-- start Data excerpts --

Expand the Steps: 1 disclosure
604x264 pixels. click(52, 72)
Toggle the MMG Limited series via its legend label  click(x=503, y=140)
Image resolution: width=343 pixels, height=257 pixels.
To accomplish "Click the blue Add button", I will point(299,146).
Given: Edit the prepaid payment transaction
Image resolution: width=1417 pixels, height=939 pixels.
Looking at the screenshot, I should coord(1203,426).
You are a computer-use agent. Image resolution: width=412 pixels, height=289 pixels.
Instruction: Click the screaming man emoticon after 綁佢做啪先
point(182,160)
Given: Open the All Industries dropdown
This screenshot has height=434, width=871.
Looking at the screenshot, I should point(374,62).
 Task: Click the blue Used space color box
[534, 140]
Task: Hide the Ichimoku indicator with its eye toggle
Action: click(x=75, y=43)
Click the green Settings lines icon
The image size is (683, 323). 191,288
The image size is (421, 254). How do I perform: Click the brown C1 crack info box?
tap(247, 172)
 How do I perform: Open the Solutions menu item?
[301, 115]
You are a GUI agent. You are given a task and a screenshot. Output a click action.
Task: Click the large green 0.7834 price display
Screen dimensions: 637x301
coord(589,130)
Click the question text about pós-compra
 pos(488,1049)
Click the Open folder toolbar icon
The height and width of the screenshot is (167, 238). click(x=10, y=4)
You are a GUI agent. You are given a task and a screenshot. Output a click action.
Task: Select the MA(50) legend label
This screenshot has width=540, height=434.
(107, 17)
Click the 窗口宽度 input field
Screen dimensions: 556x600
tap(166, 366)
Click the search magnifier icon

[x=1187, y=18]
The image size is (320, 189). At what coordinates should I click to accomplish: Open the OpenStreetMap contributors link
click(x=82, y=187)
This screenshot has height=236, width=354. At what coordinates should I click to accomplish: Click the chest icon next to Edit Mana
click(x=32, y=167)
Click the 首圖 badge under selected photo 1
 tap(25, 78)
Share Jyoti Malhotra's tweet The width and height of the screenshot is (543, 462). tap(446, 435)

-- end Data excerpts --

Reproduce all of the items above with "Image resolution" replaced by "Screen size" everywhere it occurs. Leave every other part unchanged.

Expand the Steps: 1 disclosure
604x264 pixels. click(52, 72)
Toggle the MMG Limited series via its legend label  click(x=503, y=140)
Screen size: width=343 pixels, height=257 pixels.
To accomplish "Click the blue Add button", I will point(299,146).
Given: Edit the prepaid payment transaction
Screen size: width=1417 pixels, height=939 pixels.
Looking at the screenshot, I should coord(1203,426).
You are a computer-use agent. Screen size: width=412 pixels, height=289 pixels.
Instruction: Click the screaming man emoticon after 綁佢做啪先
point(182,160)
Given: Open the All Industries dropdown
This screenshot has height=434, width=871.
Looking at the screenshot, I should point(374,62).
 Task: Click the blue Used space color box
[534, 140]
Task: Hide the Ichimoku indicator with its eye toggle
Action: click(x=75, y=43)
Click the green Settings lines icon
The image size is (683, 323). 191,288
The image size is (421, 254). How do I perform: Click the brown C1 crack info box?
tap(247, 172)
 How do I perform: Open the Solutions menu item?
[301, 115]
You are a GUI agent. You are given a task and a screenshot. Output a click action.
Task: Click the large green 0.7834 price display
Screen dimensions: 637x301
coord(589,130)
Click the question text about pós-compra
 pos(488,1049)
Click the Open folder toolbar icon
The height and width of the screenshot is (167, 238). click(x=10, y=4)
You are a GUI agent. You are given a task and a screenshot. Output a click action.
Task: Select the MA(50) legend label
This screenshot has width=540, height=434.
(107, 17)
Click the 窗口宽度 input field
Screen dimensions: 556x600
tap(166, 366)
Click the search magnifier icon

[x=1187, y=18]
The image size is (320, 189). At what coordinates should I click to accomplish: Open the OpenStreetMap contributors link
click(x=82, y=187)
This screenshot has height=236, width=354. At what coordinates should I click to accomplish: Click the chest icon next to Edit Mana
click(x=32, y=167)
Click the 首圖 badge under selected photo 1
 tap(25, 78)
Share Jyoti Malhotra's tweet The width and height of the screenshot is (543, 462). tap(446, 435)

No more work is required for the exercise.